Another problem is that, in order to find a match, we cannot be choosy about which block we are comparing. That means that, at a minimum, when a match is found, we must encode the location of the block. Needless to say, block searching is also slow.
We are also limited in where we can search, because the decode process cannot copy from blocks which have not yet been drawn onto the frame. If we are drawing blocks from top to bottom, we can only fetch blocks above the current drawing position. This makes the first set of rows compress poorly as well.
Matches are almost impossible to find unless we allow for color shifting. This is a value (which is another encoding cost) that alters the brightness of a block in order to improve the match. If we also transform (rotate, flip, etc.) a block to improve a match, then the code number of the transform must also be encoded.
Matches also require lossy compression, because exact matches are astronomically unlikely. A tiny 2 x 2 grayscale block can have over four billion possible color combinations, and a 4 x 4 grayscale block has over 3.4 x 10 to the 38th power. This combinatorial problem is also why quadtree schemes (like TRUDEF) often split large blocks to encode more smaller blocks.

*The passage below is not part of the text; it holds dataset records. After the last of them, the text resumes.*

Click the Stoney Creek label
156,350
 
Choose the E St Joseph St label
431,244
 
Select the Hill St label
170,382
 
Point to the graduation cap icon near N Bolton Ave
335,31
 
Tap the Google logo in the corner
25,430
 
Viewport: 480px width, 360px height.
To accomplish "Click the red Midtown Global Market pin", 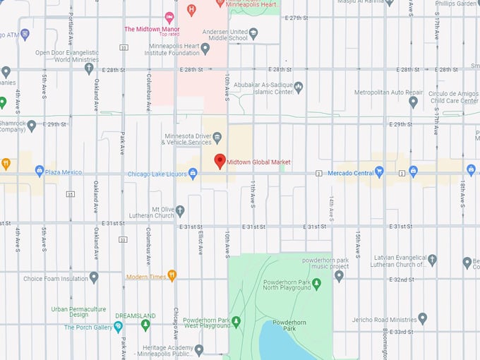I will tap(220, 161).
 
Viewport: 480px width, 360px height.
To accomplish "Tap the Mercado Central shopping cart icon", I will tap(380, 171).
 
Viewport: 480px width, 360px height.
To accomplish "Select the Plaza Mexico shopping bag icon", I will tap(39, 172).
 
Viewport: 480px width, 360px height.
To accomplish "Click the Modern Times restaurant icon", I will tap(172, 276).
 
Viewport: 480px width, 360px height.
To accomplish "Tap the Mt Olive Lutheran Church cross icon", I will tap(180, 210).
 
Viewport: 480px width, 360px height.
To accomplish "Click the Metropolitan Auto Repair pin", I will tap(414, 102).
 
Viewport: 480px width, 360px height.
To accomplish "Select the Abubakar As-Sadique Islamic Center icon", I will tap(299, 88).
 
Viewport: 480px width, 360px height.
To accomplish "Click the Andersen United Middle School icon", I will tap(254, 34).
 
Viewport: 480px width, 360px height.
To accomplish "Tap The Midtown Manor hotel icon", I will tap(169, 17).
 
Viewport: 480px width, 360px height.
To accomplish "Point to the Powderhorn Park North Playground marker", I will tap(317, 284).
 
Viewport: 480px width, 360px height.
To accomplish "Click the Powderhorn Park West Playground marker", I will tap(236, 321).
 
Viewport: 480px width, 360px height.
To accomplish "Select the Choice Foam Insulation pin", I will tap(94, 277).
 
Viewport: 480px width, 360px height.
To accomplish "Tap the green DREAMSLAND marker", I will tap(145, 325).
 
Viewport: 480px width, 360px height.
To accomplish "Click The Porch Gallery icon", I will tap(118, 327).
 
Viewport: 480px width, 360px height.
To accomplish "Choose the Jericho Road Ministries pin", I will tap(423, 318).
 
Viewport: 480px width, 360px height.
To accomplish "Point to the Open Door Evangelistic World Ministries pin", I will tap(89, 68).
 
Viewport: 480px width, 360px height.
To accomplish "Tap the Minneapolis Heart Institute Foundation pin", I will tap(205, 49).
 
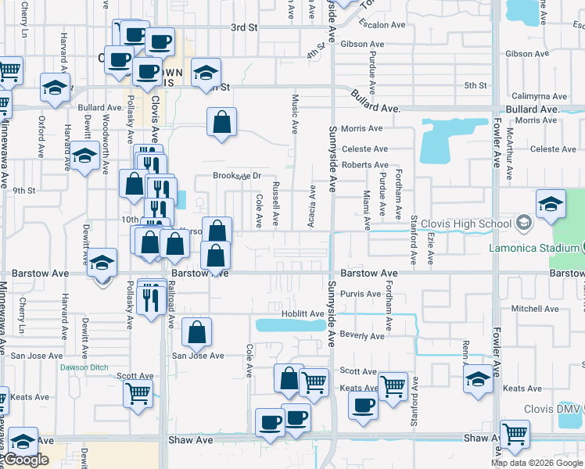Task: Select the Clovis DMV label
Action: (551, 409)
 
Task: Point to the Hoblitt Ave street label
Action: (303, 314)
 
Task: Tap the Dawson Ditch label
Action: (82, 367)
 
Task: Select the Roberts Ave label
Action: (364, 165)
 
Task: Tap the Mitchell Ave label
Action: (535, 309)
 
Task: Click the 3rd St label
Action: (244, 27)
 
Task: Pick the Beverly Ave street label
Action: (364, 336)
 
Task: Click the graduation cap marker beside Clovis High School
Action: (551, 204)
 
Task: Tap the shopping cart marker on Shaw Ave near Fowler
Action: (515, 434)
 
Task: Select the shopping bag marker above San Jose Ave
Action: (196, 331)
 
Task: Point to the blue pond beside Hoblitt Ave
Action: (289, 325)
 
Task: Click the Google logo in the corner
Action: (27, 460)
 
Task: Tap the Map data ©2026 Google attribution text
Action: (537, 463)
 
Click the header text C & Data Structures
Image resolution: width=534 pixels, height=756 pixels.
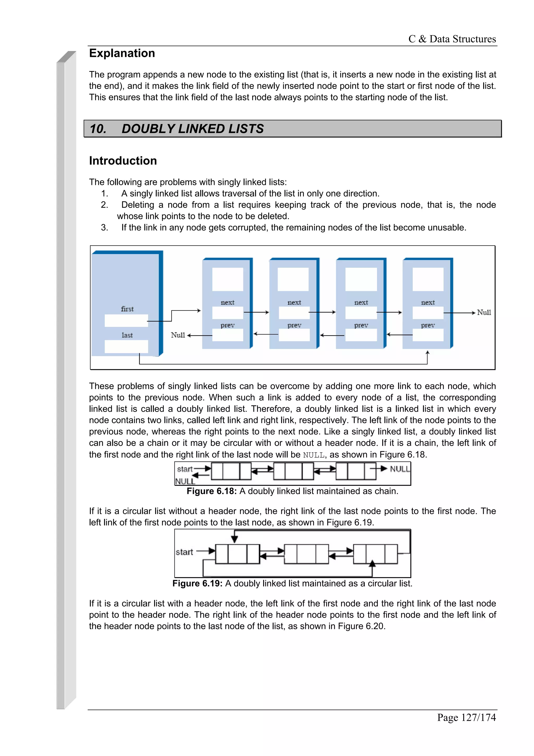(x=452, y=39)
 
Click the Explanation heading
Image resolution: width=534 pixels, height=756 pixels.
(x=122, y=53)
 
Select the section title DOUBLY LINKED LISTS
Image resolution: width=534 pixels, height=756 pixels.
(x=192, y=129)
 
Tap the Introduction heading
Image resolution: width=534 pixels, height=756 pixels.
(x=123, y=161)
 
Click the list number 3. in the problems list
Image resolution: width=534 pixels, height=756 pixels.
(x=104, y=227)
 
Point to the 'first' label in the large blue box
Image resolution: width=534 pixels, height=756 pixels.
(x=127, y=309)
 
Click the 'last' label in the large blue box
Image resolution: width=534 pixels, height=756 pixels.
(x=127, y=335)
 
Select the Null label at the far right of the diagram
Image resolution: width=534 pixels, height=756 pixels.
(x=484, y=313)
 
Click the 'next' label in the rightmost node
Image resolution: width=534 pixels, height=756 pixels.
(x=428, y=302)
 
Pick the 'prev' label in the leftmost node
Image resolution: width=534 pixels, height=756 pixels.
(x=227, y=325)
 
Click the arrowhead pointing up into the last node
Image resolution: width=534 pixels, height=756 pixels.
(x=427, y=353)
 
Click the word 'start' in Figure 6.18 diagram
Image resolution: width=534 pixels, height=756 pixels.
(x=185, y=469)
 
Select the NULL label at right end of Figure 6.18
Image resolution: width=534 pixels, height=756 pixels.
(x=399, y=469)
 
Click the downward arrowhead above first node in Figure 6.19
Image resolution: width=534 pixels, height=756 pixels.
(x=234, y=539)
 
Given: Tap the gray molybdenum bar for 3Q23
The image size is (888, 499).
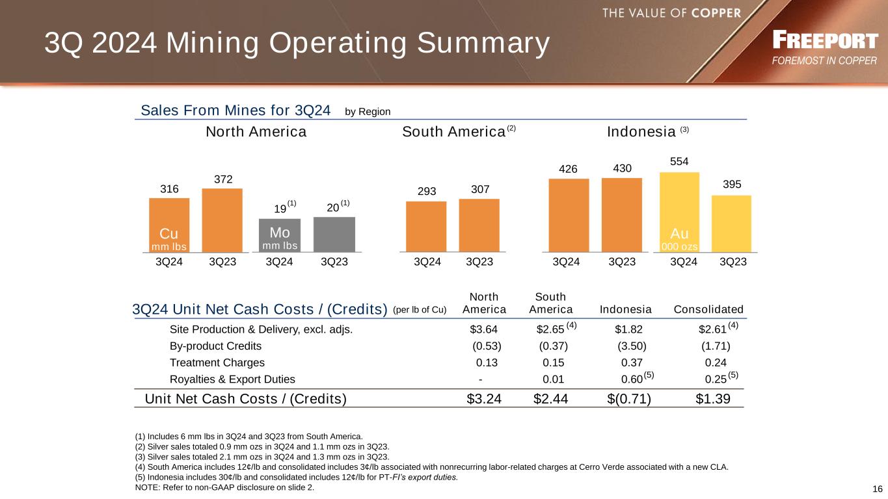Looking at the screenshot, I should (334, 234).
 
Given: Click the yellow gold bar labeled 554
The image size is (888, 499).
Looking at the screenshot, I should (679, 211).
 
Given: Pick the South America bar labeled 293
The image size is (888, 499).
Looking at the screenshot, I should (426, 226).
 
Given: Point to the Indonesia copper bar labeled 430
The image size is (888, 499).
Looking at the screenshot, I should (621, 214).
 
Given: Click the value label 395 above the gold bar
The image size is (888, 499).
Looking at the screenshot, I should (732, 185).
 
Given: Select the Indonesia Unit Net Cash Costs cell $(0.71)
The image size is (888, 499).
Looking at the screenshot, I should (625, 398).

It would be fitting to say that the devil is in the details. We look at all the puzzle pieces of a grassy field and find them similar, but upon closer examination, each contains a unique pattern. It is easy to mistake the superficial similarity for the kind of similarity that can be efficiently compressed. If we were allowed to assemble our puzzle pieces in any order, we would find the resulting scene unacceptable, because even though all grass pieces are green, we would easily see a discordant random jumble. The details matter, and must be encoded.